### [Given instruction]
Please rewrite the material from its first line through the line that contains "(x=28, y=114)", changing "Instruction" to "Command" and leaving everything else unchanged.

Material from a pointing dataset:
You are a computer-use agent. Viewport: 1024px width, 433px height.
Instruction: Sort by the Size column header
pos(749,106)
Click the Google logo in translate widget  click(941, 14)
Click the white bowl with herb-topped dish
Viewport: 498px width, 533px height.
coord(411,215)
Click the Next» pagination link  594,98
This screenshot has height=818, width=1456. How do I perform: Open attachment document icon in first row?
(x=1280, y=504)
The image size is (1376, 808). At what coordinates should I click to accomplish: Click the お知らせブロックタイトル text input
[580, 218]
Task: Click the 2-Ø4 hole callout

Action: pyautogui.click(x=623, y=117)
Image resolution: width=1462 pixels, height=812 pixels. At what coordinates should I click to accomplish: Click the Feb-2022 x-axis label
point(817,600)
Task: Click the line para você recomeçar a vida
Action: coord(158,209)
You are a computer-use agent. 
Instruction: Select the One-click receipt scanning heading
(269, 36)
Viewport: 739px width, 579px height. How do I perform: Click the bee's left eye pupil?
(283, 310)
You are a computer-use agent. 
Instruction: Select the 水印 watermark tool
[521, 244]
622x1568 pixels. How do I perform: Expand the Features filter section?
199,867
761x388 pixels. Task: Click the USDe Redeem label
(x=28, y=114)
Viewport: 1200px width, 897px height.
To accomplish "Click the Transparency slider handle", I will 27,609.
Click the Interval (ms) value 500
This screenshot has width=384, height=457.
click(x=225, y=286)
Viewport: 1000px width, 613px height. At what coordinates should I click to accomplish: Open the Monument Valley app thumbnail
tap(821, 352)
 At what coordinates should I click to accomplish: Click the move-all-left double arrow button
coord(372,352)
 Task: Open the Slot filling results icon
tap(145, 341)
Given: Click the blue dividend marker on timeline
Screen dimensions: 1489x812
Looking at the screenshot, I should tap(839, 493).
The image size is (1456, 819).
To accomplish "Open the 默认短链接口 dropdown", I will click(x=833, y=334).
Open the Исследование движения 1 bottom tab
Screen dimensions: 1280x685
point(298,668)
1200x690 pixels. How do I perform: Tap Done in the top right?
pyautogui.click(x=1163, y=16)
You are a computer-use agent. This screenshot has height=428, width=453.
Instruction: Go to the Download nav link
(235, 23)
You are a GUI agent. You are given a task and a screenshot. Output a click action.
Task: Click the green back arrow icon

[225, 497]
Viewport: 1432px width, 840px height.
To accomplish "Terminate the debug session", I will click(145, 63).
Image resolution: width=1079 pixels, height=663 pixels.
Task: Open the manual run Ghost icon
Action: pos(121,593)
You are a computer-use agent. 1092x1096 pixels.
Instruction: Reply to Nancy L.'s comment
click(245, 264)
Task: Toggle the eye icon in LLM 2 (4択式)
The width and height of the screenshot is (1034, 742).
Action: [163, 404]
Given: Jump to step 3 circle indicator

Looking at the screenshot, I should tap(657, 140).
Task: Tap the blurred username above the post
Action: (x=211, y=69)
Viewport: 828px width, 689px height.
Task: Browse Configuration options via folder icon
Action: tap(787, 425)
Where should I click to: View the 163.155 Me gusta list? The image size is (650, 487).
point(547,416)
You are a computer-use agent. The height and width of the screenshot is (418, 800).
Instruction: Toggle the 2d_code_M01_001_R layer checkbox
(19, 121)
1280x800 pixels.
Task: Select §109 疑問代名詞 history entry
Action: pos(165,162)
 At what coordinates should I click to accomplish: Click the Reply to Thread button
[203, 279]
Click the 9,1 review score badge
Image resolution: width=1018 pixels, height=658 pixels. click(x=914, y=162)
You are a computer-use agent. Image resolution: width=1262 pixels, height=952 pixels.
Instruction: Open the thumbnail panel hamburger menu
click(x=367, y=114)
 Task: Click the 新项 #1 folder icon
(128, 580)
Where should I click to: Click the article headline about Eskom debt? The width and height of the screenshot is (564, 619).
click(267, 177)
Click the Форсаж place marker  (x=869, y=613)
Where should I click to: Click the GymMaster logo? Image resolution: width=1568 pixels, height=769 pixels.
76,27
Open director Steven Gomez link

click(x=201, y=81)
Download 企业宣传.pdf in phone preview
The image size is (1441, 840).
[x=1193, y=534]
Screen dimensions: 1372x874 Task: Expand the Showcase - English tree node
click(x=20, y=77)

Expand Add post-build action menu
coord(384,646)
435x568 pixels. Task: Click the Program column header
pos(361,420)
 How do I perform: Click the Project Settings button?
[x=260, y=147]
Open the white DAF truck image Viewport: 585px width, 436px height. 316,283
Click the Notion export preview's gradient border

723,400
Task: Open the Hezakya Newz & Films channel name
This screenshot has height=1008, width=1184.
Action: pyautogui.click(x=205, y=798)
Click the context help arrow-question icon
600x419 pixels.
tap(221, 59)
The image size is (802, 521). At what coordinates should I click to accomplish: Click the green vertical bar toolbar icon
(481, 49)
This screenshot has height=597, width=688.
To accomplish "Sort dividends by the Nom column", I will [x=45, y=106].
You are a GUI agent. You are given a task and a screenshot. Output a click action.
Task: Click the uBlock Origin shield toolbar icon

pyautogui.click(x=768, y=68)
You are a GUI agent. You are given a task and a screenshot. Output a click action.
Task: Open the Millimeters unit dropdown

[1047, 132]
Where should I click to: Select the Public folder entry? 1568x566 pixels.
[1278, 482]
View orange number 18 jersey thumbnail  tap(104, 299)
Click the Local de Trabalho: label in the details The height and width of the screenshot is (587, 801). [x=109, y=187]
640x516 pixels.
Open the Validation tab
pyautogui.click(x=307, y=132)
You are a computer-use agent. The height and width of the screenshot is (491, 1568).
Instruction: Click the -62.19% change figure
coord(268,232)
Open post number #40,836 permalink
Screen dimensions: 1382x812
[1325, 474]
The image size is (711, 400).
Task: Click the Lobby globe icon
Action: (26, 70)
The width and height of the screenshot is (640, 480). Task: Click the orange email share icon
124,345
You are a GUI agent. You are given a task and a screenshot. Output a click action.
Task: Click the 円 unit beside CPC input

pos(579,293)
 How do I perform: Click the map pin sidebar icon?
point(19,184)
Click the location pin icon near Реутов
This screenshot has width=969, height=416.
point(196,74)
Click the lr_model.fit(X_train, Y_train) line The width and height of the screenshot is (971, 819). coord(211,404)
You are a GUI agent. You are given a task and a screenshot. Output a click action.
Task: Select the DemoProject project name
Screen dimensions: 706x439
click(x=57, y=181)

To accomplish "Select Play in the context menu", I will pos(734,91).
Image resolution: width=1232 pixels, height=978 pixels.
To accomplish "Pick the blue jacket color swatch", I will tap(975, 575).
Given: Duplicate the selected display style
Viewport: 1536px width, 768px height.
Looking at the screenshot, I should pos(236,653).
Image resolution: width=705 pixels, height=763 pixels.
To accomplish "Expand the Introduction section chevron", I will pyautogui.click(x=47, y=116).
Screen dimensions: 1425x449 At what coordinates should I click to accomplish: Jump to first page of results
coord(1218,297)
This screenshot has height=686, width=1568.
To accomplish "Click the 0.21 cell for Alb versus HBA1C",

### [Result]
You are a computer-use agent. Viewport: 1024px width, 433px height.
Command: Sort by the Size column header
pos(749,106)
Click the Google logo in translate widget  click(941, 14)
Click the white bowl with herb-topped dish
Viewport: 498px width, 533px height.
coord(411,215)
Click the Next» pagination link  594,98
This screenshot has height=818, width=1456. How do I perform: Open attachment document icon in first row?
(x=1280, y=504)
The image size is (1376, 808). At what coordinates should I click to accomplish: Click the お知らせブロックタイトル text input
[580, 218]
Task: Click the 2-Ø4 hole callout

Action: pyautogui.click(x=623, y=117)
Image resolution: width=1462 pixels, height=812 pixels. At what coordinates should I click to accomplish: Click the Feb-2022 x-axis label
point(817,600)
Task: Click the line para você recomeçar a vida
Action: coord(158,209)
You are a computer-use agent. 
Command: Select the One-click receipt scanning heading
(269, 36)
Viewport: 739px width, 579px height. How do I perform: Click the bee's left eye pupil?
(283, 310)
You are a computer-use agent. 
Command: Select the 水印 watermark tool
[521, 244]
622x1568 pixels. How do I perform: Expand the Features filter section?
199,867
761x388 pixels. Task: Click the USDe Redeem label
(x=28, y=114)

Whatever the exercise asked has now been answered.